/---

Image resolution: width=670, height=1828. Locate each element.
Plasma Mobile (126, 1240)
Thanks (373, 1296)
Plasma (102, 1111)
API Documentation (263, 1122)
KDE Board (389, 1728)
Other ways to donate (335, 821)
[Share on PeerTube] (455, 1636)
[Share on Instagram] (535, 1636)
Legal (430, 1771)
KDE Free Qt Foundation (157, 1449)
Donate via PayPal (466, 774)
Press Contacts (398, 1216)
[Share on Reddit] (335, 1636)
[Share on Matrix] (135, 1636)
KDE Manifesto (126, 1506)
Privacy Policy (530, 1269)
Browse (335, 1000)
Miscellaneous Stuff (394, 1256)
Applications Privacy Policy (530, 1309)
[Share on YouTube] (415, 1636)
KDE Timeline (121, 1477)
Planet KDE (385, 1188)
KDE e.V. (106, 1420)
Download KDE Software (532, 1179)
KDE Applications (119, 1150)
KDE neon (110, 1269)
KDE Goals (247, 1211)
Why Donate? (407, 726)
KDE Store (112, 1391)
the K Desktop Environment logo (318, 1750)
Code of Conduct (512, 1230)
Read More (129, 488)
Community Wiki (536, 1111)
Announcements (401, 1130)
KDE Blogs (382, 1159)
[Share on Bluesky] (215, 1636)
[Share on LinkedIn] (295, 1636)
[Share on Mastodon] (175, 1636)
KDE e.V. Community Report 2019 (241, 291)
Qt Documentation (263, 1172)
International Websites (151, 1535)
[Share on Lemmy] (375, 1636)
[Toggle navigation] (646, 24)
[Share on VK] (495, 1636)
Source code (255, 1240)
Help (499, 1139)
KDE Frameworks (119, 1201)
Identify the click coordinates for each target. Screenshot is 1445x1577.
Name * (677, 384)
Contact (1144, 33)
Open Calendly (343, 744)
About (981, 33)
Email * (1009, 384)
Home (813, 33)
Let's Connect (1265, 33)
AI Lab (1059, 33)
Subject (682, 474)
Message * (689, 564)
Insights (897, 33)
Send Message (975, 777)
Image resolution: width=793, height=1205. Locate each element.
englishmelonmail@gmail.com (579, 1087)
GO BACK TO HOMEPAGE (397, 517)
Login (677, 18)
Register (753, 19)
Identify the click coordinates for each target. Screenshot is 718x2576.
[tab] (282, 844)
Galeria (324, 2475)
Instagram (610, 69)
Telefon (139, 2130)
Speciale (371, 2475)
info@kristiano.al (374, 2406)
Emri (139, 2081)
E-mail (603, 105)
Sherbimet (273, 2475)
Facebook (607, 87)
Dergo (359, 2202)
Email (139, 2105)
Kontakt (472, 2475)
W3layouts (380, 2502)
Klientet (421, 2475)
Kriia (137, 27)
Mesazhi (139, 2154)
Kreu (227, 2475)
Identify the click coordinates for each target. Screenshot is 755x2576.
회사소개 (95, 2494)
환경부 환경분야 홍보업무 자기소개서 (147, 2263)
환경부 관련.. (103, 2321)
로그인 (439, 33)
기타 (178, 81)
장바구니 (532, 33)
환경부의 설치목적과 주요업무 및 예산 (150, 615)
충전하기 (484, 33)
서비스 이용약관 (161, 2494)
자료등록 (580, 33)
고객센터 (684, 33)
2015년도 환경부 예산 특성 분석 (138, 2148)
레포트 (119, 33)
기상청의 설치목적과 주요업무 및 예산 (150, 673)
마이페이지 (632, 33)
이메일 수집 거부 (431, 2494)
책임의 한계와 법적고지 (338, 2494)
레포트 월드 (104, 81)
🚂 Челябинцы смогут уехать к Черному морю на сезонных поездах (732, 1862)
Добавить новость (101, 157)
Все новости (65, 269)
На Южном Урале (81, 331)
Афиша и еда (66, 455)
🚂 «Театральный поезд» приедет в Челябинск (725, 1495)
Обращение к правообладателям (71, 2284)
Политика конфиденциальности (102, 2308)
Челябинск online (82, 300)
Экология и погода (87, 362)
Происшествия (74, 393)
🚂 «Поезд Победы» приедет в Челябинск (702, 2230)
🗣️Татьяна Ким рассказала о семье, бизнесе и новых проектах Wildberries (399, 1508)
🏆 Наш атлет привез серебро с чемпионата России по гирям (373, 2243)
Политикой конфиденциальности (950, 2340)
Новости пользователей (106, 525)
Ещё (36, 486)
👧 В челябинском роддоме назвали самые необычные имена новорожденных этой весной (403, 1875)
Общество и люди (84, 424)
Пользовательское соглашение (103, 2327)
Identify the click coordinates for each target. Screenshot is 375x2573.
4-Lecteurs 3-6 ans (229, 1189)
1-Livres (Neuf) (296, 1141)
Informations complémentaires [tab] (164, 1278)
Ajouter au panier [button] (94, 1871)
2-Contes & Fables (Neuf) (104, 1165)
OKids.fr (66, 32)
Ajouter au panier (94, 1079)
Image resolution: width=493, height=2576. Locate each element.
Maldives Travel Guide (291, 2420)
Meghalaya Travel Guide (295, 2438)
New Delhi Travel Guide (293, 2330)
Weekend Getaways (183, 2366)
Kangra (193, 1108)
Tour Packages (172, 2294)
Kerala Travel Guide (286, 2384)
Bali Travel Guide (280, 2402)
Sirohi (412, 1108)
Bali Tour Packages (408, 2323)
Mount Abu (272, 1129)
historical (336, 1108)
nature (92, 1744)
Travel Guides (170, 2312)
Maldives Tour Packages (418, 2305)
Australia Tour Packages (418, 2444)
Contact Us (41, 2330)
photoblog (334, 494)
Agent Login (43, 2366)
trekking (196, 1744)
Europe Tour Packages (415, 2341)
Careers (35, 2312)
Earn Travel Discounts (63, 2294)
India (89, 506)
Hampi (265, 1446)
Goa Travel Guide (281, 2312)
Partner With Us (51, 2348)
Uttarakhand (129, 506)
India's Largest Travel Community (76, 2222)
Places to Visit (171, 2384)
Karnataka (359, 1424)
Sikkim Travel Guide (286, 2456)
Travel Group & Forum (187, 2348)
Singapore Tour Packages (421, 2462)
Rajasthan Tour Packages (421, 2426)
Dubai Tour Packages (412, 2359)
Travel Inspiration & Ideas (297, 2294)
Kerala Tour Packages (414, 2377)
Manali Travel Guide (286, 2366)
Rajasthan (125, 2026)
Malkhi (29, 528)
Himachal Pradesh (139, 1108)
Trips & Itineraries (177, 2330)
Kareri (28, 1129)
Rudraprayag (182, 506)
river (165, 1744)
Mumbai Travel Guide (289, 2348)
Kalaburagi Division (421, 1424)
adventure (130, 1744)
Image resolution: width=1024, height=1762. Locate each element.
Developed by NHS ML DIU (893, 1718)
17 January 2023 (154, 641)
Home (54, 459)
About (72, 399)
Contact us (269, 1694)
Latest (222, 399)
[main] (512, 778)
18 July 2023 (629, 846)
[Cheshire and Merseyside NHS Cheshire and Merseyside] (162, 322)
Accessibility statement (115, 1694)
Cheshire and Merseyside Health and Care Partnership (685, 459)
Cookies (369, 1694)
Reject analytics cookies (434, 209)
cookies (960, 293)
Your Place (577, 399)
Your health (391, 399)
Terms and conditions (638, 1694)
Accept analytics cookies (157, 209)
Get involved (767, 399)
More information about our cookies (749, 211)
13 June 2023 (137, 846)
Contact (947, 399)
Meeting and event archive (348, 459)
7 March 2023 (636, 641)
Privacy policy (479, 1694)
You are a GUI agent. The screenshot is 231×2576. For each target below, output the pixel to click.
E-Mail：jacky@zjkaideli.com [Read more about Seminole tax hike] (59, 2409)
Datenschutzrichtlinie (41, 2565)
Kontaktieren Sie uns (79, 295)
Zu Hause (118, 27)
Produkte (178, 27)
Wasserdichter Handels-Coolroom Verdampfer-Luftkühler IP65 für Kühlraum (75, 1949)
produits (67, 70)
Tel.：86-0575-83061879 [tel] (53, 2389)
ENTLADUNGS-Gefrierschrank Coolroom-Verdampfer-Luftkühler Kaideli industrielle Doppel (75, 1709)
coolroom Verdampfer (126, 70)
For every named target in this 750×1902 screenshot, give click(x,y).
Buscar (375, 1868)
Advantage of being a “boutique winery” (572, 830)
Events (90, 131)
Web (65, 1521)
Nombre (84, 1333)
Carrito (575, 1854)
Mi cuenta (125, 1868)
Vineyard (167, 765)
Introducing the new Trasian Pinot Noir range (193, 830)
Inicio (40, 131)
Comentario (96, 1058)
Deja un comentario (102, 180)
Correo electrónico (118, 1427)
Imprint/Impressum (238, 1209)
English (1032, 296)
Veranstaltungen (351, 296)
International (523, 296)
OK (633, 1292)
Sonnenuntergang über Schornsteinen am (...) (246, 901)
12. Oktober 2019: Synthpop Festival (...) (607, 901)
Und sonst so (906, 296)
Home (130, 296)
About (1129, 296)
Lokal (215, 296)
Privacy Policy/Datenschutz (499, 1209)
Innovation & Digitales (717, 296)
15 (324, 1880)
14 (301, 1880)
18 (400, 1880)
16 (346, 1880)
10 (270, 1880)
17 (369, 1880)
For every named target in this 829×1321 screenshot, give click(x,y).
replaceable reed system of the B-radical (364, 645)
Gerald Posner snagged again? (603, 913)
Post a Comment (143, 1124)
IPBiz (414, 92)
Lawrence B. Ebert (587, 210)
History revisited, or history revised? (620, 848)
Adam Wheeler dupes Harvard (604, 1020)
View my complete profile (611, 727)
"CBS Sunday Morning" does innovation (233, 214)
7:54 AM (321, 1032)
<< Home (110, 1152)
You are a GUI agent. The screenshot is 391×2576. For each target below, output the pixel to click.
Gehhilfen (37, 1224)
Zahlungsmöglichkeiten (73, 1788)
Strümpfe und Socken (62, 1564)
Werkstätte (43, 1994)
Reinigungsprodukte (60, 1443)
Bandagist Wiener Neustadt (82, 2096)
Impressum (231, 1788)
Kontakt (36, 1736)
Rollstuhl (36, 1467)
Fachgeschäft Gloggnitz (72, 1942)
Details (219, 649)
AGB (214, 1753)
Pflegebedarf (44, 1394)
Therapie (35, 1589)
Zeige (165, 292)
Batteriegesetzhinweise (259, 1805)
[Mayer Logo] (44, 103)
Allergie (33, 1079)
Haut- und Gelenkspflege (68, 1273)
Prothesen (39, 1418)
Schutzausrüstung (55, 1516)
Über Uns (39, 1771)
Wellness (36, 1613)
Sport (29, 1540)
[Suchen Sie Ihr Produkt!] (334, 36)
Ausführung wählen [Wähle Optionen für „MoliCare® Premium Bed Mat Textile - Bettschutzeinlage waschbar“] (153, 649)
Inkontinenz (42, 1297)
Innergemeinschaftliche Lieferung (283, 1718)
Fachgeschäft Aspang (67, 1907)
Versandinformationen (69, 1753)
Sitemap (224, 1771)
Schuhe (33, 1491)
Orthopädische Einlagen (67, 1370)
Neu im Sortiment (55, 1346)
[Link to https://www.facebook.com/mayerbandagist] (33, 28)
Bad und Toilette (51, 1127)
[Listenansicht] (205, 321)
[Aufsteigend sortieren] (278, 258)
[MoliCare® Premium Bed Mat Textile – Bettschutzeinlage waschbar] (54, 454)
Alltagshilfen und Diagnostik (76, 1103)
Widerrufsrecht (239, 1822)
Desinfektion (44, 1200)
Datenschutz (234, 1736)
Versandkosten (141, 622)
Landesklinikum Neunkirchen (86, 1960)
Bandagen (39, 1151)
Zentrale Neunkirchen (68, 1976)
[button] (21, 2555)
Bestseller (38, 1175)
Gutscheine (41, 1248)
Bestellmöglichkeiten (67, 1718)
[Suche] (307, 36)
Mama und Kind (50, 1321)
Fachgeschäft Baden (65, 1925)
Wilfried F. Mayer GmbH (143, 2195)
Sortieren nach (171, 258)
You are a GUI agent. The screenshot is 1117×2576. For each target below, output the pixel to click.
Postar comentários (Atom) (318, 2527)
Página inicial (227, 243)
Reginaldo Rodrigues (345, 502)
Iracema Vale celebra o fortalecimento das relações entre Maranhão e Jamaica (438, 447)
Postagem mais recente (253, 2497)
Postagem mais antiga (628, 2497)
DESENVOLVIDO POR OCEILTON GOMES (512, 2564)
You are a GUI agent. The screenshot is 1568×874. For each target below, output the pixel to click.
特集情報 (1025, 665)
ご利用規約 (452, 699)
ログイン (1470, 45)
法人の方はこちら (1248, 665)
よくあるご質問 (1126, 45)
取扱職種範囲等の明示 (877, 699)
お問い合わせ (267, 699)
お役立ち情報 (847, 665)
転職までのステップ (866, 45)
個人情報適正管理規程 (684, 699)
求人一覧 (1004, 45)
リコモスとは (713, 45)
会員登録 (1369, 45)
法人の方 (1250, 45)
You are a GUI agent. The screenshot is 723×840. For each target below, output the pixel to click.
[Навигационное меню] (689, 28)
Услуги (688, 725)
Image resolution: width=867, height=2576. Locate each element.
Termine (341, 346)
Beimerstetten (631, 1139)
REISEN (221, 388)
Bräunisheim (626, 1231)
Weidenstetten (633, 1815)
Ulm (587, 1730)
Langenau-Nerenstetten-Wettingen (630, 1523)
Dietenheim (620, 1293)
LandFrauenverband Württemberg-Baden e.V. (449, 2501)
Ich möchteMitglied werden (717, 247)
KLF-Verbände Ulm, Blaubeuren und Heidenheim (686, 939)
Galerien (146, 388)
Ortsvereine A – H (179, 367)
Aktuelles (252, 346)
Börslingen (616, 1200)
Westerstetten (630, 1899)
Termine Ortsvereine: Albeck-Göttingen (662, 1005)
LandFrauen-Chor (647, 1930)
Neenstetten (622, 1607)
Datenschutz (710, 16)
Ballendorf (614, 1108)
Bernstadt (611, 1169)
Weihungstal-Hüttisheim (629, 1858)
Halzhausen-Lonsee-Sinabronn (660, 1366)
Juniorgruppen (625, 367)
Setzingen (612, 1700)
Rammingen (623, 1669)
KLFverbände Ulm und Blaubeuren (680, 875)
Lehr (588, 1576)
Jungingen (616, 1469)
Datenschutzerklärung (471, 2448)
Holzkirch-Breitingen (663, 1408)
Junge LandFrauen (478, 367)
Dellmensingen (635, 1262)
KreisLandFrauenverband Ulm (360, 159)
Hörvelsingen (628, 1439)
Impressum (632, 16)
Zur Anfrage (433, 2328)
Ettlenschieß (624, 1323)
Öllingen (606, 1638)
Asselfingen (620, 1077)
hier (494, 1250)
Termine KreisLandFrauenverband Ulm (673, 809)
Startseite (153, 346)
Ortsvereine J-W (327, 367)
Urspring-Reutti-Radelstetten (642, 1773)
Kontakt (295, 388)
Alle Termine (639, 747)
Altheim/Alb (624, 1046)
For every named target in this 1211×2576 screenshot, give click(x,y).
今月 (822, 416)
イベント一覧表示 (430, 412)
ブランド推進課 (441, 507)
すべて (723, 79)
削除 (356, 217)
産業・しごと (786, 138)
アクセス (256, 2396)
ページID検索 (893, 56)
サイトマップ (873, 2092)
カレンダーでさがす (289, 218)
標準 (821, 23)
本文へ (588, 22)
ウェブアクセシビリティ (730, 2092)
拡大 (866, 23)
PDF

\---

Exercise task ::
Give the lines of the data above as a JSON list of strings, one string per line with blank lines omitted, starting at the line that contains "Your Place (577, 399)" and ending at the line that contains "Comentario (96, 1058)", both included.

Result for this exercise ::
[
  "Your Place (577, 399)",
  "Your health (391, 399)",
  "Terms and conditions (638, 1694)",
  "Accept analytics cookies (157, 209)",
  "Get involved (767, 399)",
  "More information about our cookies (749, 211)",
  "13 June 2023 (137, 846)",
  "Contact (947, 399)",
  "Meeting and event archive (348, 459)",
  "7 March 2023 (636, 641)",
  "Privacy policy (479, 1694)",
  "You are a GUI agent. The screenshot is 231×2576. For each target below, output the pixel to click.",
  "E-Mail：jacky@zjkaideli.com [Read more about Seminole tax hike] (59, 2409)",
  "Datenschutzrichtlinie (41, 2565)",
  "Kontaktieren Sie uns (79, 295)",
  "Zu Hause (118, 27)",
  "Produkte (178, 27)",
  "Wasserdichter Handels-Coolroom Verdampfer-Luftkühler IP65 für Kühlraum (75, 1949)",
  "produits (67, 70)",
  "Tel.：86-0575-83061879 [tel] (53, 2389)",
  "ENTLADUNGS-Gefrierschrank Coolroom-Verdampfer-Luftkühler Kaideli industrielle Doppel (75, 1709)",
  "coolroom Verdampfer (126, 70)",
  "For every named target in this 750×1902 screenshot, give click(x,y).",
  "Buscar (375, 1868)",
  "Advantage of being a “boutique winery” (572, 830)",
  "Events (90, 131)",
  "Web (65, 1521)",
  "Nombre (84, 1333)",
  "Carrito (575, 1854)",
  "Mi cuenta (125, 1868)",
  "Vineyard (167, 765)",
  "Introducing the new Trasian Pinot Noir range (193, 830)",
  "Inicio (40, 131)",
  "Comentario (96, 1058)"
]